Earlier, the College had sought to sell the Business School because it was not included in its planned merger with the University. Despite several expressions of interest from other public tertiary-education institutions, the College Council called off a tender process because the Tertiary Education Commission (TEC) told the College it did not want to see duplication of programmes and, therefore, did not want the Business School to go to a provider from outside the region. TEC staff also indicated that including the Business School in the merger with the University of Canterbury was not an option because the Commission was unlikely to fund the School’s sub-degree courses as they were not compatible with a university context. The possibility of a sale to the Christchurch Polytechnic and Institute of Technology was also ruled out.
The Principal of the College of Education, Dr Graham Stoop, said the Business School has about 450 equivalent full-time students, most of them studying for the New Zealand Diploma of Business, and about 150 studying for a business degree.
The Press reports that a last-minute proposal for the School to continue as a management and leadership centre at the University of Canterbury, involving the New Zealand Institute of Management, was rejected by both the College and University.
Dr Stoop said that the Council has now concluded that current students will be able to complete their studies and graduate because of an offer of support from the University. “If the merger [with the University] is approved, the College of Education will run the School for another year, after which the University will take over for a further two years,” he said.
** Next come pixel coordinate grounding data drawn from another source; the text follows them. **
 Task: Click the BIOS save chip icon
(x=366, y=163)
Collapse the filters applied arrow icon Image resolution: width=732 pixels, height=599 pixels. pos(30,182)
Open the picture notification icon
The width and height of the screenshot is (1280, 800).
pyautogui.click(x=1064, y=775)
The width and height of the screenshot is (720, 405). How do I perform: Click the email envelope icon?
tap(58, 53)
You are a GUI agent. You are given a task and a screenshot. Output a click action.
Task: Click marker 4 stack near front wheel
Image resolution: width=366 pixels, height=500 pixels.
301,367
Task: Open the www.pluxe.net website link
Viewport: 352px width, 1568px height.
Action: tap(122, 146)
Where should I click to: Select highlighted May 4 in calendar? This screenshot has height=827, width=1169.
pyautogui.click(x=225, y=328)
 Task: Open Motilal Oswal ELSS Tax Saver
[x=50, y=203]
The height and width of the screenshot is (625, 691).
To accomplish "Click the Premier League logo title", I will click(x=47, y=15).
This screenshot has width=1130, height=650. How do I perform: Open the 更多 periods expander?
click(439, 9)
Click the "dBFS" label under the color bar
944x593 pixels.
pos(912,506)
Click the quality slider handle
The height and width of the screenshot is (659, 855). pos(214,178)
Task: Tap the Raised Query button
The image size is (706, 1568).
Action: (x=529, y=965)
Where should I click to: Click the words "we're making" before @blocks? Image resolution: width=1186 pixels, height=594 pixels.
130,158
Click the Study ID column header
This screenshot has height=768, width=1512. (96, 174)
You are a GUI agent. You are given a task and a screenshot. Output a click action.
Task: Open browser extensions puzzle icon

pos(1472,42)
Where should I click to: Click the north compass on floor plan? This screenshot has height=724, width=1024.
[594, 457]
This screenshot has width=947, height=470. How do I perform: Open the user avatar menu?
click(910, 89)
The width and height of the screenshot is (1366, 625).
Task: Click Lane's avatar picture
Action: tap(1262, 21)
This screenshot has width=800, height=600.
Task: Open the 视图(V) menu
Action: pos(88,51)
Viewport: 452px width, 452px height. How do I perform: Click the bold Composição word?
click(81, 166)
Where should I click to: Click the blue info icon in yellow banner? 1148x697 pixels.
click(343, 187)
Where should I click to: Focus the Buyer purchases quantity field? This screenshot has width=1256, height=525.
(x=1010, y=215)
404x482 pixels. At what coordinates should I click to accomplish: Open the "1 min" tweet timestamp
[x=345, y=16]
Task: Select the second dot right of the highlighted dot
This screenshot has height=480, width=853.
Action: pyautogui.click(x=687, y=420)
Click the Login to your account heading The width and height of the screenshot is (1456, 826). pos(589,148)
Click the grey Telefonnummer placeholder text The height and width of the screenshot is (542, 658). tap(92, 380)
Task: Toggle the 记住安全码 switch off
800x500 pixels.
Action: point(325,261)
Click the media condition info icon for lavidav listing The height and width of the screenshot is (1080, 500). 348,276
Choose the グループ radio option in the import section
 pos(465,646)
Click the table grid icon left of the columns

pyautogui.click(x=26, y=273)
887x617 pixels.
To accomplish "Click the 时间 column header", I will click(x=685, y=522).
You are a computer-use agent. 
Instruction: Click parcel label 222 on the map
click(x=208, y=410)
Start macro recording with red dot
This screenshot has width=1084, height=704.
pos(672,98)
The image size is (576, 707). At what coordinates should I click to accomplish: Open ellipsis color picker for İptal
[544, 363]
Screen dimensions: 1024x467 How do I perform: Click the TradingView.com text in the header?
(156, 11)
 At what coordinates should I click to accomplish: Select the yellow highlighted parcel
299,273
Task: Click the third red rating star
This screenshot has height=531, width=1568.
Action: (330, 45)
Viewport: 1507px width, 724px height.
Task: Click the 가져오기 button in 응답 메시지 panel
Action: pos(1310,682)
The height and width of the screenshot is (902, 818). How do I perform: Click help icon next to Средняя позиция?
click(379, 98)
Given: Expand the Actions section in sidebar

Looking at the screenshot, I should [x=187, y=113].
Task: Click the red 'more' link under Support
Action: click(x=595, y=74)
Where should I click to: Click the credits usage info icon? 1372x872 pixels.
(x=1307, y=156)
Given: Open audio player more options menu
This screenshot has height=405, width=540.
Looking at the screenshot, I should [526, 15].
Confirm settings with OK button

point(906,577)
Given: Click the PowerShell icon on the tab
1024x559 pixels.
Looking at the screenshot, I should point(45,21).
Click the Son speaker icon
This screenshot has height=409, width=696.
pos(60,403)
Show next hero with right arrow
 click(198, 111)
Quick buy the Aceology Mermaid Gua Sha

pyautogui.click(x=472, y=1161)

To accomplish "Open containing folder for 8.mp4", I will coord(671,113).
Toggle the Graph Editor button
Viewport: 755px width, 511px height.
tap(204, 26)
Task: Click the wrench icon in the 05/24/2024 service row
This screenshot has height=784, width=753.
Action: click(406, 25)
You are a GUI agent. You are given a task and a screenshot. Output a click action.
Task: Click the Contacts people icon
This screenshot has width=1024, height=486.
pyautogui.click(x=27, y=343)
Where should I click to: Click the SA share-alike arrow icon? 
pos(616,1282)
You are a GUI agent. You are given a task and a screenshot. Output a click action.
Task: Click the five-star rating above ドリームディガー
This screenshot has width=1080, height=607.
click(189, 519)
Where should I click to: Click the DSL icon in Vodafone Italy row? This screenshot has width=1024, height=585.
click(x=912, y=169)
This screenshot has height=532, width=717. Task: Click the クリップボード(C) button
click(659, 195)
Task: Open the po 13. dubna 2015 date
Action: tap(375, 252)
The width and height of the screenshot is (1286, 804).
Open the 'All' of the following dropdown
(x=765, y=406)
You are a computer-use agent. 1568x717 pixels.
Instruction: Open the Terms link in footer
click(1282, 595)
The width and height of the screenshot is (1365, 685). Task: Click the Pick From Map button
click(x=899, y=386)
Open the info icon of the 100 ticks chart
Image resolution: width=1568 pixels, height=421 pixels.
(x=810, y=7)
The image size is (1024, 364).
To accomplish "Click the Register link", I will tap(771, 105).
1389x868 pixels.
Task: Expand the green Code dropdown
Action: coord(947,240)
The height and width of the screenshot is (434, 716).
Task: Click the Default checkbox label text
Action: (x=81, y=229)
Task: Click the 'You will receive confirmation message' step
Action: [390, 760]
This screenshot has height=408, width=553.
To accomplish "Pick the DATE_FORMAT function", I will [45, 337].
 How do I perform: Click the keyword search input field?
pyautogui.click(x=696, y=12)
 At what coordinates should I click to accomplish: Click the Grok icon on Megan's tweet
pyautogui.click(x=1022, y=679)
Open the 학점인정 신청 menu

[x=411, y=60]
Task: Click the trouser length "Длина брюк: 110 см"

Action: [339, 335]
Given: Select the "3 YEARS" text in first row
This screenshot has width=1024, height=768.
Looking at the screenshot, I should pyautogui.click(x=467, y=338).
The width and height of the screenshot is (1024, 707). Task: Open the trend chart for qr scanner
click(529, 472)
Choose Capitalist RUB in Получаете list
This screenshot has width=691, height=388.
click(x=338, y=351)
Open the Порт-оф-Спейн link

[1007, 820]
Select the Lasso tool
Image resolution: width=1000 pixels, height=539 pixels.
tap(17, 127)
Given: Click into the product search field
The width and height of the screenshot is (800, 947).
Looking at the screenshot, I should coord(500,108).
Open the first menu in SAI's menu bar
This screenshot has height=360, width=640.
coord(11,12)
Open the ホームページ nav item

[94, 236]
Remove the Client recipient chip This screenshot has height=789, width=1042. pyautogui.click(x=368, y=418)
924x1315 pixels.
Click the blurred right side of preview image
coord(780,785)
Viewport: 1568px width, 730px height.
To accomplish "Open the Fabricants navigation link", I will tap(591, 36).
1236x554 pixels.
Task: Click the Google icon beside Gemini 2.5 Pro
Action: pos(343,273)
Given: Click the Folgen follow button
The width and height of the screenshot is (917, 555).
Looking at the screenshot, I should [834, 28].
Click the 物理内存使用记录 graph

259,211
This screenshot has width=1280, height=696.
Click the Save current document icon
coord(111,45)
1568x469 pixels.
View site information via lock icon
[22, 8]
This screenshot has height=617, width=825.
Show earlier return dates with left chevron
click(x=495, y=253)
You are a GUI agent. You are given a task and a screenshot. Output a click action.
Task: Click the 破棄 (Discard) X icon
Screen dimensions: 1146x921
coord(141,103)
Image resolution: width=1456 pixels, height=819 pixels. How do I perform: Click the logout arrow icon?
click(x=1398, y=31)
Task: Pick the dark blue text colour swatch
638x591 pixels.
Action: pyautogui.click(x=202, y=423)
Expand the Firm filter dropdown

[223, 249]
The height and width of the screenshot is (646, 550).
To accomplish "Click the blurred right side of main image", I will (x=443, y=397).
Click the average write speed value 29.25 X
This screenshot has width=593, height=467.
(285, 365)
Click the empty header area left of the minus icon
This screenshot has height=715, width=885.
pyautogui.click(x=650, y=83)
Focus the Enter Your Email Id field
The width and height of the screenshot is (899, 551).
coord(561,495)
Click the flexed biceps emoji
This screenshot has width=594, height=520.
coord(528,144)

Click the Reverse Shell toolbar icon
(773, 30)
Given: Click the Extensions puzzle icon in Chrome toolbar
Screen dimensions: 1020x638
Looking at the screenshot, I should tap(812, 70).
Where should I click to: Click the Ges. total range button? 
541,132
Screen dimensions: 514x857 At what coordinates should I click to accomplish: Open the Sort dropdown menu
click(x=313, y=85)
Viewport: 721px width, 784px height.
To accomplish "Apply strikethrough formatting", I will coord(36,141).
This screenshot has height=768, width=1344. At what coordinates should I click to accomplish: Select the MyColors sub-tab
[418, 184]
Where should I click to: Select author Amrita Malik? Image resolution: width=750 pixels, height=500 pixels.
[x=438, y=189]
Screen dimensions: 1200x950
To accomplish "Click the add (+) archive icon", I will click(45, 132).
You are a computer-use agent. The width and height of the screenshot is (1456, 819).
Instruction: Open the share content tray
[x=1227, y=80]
National groups seek records on exclusions of foreign scholars
The American Association of University Professors (AAUP) has joined with the American Civil Liberties Union and PEN American Center in a legal action against the US Departments of State, Justice and Homeland Security and the Central Intelligence Agency. The groups allege that the agencies are illegally withholding information on the Government’s practice of excluding prominent foreign intellectuals based on their political views.
According to the complaint, the US Government appears to be invoking immigration laws and section 411 of the Patriot Act, which permits the exclusion of prominent individuals who have used their positions to endorse or espouse terrorism. However, the individuals named in the complaint are known for their anti-terrorist stands. The complaint cites the experiences of several foreign scholars, including the Swiss intellectual Tariq Ramadan, and the prominent Nicaraguan scholar and former government official, Dora Maria Tellez, as well as a group of Cuban scholars who were scheduled to attend a conference, among others.
“Our concern about academic freedom extends beyond the rights that are assured on our college and university campuses,” said Jane Buck, President of the AAUP. “We believe that the people of this country should be able to hear or read ideas from any speaker or writer without our government’s restricting our access to a full range of perspectives. Indeed, the government of a free people is obliged to guarantee such access.”
A copy of the complaint can be found at:

University staff to join national protest on IR laws
Thousands of university and polytechnic staff across Australia joined an estimated 546,000 other workers in widespread protests against the Government’s proposed industrial relations laws on Tuesday. National Tertiary Education Union (NTEU) General Secretary, Grahame McCulloch, said that, even before the latest package of legislation was introduced, university staff had been angered by the Government’s interference in universities’ internal affairs through its Higher Education Workplace Relations Requirements, which passed through the Senate last week. “These require that universities offer all staff Australian Workplace Agreements, and introduce a range of regressive workplace changes into staff collective agreements, under the threat of having their Commonwealth funding cut,” he said.
“Now we see the Government trying to extend to the whole workforce the agenda it has been imposing on university staff,” said Mr McCulloch. “NTEU members are committed to retaining quality and fairness through collective agreements, which protect their rights, and protect academic freedom. Many members are also concerned about the effect of the laws on their own children, and on students, who increasingly rely on fairly low-paid work to support their studies.”
Mr McCulloch said the Government’s industrial laws are aimed at undermining collective bargaining, reducing wages for the low-paid and removing unfair dismissal rights from millions.
Protests by university staff occurred in all metropolitan cities, and in over twenty regional centres from Darwin to Launceston and from Rockhampton to Bunbury.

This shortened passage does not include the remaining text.